#### Problem statement
Below are the records; copy each line in which "will" occurs.

Records to use below:

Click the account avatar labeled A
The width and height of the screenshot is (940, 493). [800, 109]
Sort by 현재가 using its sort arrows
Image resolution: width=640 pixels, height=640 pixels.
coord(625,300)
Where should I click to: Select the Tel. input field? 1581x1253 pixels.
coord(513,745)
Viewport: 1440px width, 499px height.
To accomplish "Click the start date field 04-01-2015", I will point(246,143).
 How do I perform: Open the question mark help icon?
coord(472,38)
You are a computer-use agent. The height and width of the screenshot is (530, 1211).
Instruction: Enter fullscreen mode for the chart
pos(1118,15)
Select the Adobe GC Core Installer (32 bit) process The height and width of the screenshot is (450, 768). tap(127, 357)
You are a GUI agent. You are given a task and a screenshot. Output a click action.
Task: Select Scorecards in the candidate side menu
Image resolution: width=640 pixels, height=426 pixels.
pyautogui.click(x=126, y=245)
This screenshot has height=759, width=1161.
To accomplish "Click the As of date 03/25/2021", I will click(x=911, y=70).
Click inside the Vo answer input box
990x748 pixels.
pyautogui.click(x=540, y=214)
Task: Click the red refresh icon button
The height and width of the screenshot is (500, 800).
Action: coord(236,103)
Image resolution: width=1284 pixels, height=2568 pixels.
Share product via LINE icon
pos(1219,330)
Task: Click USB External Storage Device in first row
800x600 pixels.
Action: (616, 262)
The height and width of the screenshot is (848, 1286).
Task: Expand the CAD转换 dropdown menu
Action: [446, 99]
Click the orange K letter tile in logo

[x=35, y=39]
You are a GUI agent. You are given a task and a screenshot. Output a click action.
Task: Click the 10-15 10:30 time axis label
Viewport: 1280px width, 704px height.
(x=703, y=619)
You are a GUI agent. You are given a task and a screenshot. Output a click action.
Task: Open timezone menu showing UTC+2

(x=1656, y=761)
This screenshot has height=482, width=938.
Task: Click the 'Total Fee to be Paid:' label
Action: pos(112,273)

End of Records to use.

#### Result of the task
To accomplish "Click the start date field 04-01-2015", I will point(246,143).
To accomplish "Click the As of date 03/25/2021", I will click(x=911, y=70).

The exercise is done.